═══ Task material

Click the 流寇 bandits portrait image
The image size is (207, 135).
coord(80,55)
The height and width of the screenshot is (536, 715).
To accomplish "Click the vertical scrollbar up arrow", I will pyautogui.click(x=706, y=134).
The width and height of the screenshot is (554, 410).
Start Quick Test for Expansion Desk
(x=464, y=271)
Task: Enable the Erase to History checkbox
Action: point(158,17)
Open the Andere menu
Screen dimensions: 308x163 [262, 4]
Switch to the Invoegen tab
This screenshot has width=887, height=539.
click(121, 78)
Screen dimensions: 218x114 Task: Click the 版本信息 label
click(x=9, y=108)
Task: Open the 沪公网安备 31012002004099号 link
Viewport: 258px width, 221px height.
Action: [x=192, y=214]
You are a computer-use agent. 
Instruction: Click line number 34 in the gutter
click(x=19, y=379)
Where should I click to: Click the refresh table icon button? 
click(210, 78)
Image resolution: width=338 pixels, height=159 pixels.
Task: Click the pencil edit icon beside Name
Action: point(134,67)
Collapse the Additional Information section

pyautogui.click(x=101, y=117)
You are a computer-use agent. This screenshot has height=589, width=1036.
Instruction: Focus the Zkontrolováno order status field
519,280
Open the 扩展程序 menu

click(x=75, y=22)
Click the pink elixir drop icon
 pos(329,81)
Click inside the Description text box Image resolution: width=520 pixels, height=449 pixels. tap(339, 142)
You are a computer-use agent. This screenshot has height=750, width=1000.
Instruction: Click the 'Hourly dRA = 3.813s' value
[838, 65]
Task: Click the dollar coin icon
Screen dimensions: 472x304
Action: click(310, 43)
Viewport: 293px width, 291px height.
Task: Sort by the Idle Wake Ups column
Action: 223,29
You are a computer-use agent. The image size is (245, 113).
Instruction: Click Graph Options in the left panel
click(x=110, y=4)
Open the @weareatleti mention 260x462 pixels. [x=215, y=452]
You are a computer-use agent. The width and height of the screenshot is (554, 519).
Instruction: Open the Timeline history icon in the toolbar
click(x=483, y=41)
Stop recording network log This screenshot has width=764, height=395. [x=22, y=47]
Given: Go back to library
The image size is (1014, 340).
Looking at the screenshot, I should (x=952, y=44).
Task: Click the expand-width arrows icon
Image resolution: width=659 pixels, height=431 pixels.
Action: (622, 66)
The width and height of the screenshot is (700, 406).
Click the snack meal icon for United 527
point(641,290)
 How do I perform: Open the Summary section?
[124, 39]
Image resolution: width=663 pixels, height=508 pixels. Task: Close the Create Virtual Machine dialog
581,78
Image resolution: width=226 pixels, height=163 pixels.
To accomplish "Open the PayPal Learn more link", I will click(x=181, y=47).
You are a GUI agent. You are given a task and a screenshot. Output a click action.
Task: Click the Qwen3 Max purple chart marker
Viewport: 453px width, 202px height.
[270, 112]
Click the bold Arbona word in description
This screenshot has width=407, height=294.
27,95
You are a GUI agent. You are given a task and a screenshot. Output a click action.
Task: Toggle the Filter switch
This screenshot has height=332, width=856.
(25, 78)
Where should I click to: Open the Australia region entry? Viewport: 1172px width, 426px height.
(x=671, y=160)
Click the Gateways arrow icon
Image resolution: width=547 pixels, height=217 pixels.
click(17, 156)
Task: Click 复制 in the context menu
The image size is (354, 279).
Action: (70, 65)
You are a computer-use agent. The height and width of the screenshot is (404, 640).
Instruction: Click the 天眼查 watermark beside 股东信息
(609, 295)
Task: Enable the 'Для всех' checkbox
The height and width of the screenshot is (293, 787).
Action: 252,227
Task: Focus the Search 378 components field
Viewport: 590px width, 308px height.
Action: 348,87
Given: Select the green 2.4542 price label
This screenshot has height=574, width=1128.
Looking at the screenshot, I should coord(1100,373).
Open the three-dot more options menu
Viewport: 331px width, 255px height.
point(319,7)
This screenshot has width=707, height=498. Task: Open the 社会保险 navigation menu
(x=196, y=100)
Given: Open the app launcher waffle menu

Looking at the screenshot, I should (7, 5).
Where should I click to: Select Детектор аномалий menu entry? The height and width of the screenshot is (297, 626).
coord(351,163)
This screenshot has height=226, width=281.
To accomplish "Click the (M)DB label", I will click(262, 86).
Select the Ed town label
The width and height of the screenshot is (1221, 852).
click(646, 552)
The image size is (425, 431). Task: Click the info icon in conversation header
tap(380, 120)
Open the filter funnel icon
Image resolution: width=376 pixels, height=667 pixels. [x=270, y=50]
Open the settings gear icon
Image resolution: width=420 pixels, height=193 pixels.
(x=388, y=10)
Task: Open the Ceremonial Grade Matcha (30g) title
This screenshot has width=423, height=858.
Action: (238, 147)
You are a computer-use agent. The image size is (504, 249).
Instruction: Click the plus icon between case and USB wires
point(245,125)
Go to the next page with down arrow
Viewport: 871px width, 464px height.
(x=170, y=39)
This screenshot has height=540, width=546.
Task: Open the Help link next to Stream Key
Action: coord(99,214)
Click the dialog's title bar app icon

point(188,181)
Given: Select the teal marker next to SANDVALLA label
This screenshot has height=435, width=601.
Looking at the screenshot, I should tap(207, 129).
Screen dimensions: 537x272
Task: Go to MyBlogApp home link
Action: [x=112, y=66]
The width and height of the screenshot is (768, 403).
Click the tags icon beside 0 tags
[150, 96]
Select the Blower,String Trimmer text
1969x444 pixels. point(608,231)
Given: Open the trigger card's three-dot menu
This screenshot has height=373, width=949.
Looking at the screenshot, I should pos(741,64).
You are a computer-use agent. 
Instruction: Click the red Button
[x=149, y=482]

══════

● **Assignment**: Would you retype the lines above from the one with "Instruction: Open the" down to the one with "Given: Select the green 2.4542 price label", word for word, both ends included and no other lines?

● **Response for this exercise**:
Instruction: Open the Timeline history icon in the toolbar
click(x=483, y=41)
Stop recording network log This screenshot has width=764, height=395. [x=22, y=47]
Given: Go back to library
The image size is (1014, 340).
Looking at the screenshot, I should (x=952, y=44).
Task: Click the expand-width arrows icon
Image resolution: width=659 pixels, height=431 pixels.
Action: (622, 66)
The width and height of the screenshot is (700, 406).
Click the snack meal icon for United 527
point(641,290)
 How do I perform: Open the Summary section?
[124, 39]
Image resolution: width=663 pixels, height=508 pixels. Task: Close the Create Virtual Machine dialog
581,78
Image resolution: width=226 pixels, height=163 pixels.
To accomplish "Open the PayPal Learn more link", I will click(x=181, y=47).
You are a GUI agent. You are given a task and a screenshot. Output a click action.
Task: Click the Qwen3 Max purple chart marker
Viewport: 453px width, 202px height.
[270, 112]
Click the bold Arbona word in description
This screenshot has width=407, height=294.
27,95
You are a GUI agent. You are given a task and a screenshot. Output a click action.
Task: Toggle the Filter switch
This screenshot has height=332, width=856.
(25, 78)
Where should I click to: Open the Australia region entry? Viewport: 1172px width, 426px height.
(x=671, y=160)
Click the Gateways arrow icon
Image resolution: width=547 pixels, height=217 pixels.
click(17, 156)
Task: Click 复制 in the context menu
The image size is (354, 279).
Action: (70, 65)
You are a computer-use agent. The height and width of the screenshot is (404, 640).
Instruction: Click the 天眼查 watermark beside 股东信息
(609, 295)
Task: Enable the 'Для всех' checkbox
The height and width of the screenshot is (293, 787).
Action: 252,227
Task: Focus the Search 378 components field
Viewport: 590px width, 308px height.
Action: 348,87
Given: Select the green 2.4542 price label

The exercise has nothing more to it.